WHAT IS EXPECTED:
Search the data below for "toolbar"; list each line that holds it.
DATA UNDER STUDY Start Marker
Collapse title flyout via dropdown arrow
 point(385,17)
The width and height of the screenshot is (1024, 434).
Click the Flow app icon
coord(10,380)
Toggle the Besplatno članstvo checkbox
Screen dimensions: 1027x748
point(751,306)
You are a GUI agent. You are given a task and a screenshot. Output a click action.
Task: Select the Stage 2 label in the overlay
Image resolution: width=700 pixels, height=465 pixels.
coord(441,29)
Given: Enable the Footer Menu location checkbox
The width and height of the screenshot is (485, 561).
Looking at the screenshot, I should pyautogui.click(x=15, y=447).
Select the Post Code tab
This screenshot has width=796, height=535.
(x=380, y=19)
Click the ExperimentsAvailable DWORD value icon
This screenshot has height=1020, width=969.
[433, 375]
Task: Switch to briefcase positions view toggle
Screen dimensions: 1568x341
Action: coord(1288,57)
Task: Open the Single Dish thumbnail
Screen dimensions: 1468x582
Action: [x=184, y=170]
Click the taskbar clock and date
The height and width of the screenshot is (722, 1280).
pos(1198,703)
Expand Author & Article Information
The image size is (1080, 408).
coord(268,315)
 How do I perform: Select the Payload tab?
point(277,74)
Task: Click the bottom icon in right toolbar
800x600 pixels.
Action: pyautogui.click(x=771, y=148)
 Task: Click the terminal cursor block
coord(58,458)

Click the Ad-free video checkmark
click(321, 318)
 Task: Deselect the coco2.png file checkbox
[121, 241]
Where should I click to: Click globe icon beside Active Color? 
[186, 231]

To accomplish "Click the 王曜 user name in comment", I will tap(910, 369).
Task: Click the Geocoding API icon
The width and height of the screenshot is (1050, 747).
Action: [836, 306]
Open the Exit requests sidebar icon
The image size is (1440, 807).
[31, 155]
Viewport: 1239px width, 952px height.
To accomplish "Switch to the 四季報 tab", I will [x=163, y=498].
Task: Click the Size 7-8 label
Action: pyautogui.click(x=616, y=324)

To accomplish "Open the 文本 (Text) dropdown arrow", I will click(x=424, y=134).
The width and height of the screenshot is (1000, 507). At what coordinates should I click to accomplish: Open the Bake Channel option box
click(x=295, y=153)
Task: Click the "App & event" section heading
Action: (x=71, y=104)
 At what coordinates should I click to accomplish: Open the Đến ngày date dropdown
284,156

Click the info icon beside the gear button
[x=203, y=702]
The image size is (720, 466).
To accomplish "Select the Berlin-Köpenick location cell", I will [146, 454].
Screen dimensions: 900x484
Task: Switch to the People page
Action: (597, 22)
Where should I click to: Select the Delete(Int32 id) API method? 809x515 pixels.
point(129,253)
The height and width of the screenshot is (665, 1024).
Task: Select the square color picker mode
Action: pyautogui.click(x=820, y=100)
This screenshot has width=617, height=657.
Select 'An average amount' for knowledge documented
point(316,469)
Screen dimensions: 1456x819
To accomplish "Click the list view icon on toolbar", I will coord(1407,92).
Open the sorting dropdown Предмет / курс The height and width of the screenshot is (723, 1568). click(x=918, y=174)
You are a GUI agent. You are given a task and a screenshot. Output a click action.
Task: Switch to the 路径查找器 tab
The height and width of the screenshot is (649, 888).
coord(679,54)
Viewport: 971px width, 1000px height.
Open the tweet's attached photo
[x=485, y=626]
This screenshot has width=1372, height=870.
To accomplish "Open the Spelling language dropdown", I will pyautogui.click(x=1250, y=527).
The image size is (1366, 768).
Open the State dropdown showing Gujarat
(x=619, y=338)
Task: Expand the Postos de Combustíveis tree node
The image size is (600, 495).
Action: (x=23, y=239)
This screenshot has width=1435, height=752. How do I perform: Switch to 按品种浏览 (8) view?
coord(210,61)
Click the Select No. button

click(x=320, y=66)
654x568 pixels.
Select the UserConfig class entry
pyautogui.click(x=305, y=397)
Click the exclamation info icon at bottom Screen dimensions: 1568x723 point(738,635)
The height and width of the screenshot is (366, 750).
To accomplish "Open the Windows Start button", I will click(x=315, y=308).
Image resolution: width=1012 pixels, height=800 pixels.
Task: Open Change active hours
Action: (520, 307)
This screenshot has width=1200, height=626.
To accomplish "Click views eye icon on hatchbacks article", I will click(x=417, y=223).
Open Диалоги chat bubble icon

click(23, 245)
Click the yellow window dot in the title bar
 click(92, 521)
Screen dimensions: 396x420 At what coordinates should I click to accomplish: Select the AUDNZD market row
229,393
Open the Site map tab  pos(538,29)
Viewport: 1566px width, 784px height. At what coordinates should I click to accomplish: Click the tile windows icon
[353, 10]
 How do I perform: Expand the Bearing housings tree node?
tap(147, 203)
DATA UNDER STUDY End Marker
EXERCISE SOLUTION:
Task: Click the bottom icon in right toolbar
To accomplish "Click the list view icon on toolbar", I will coord(1407,92).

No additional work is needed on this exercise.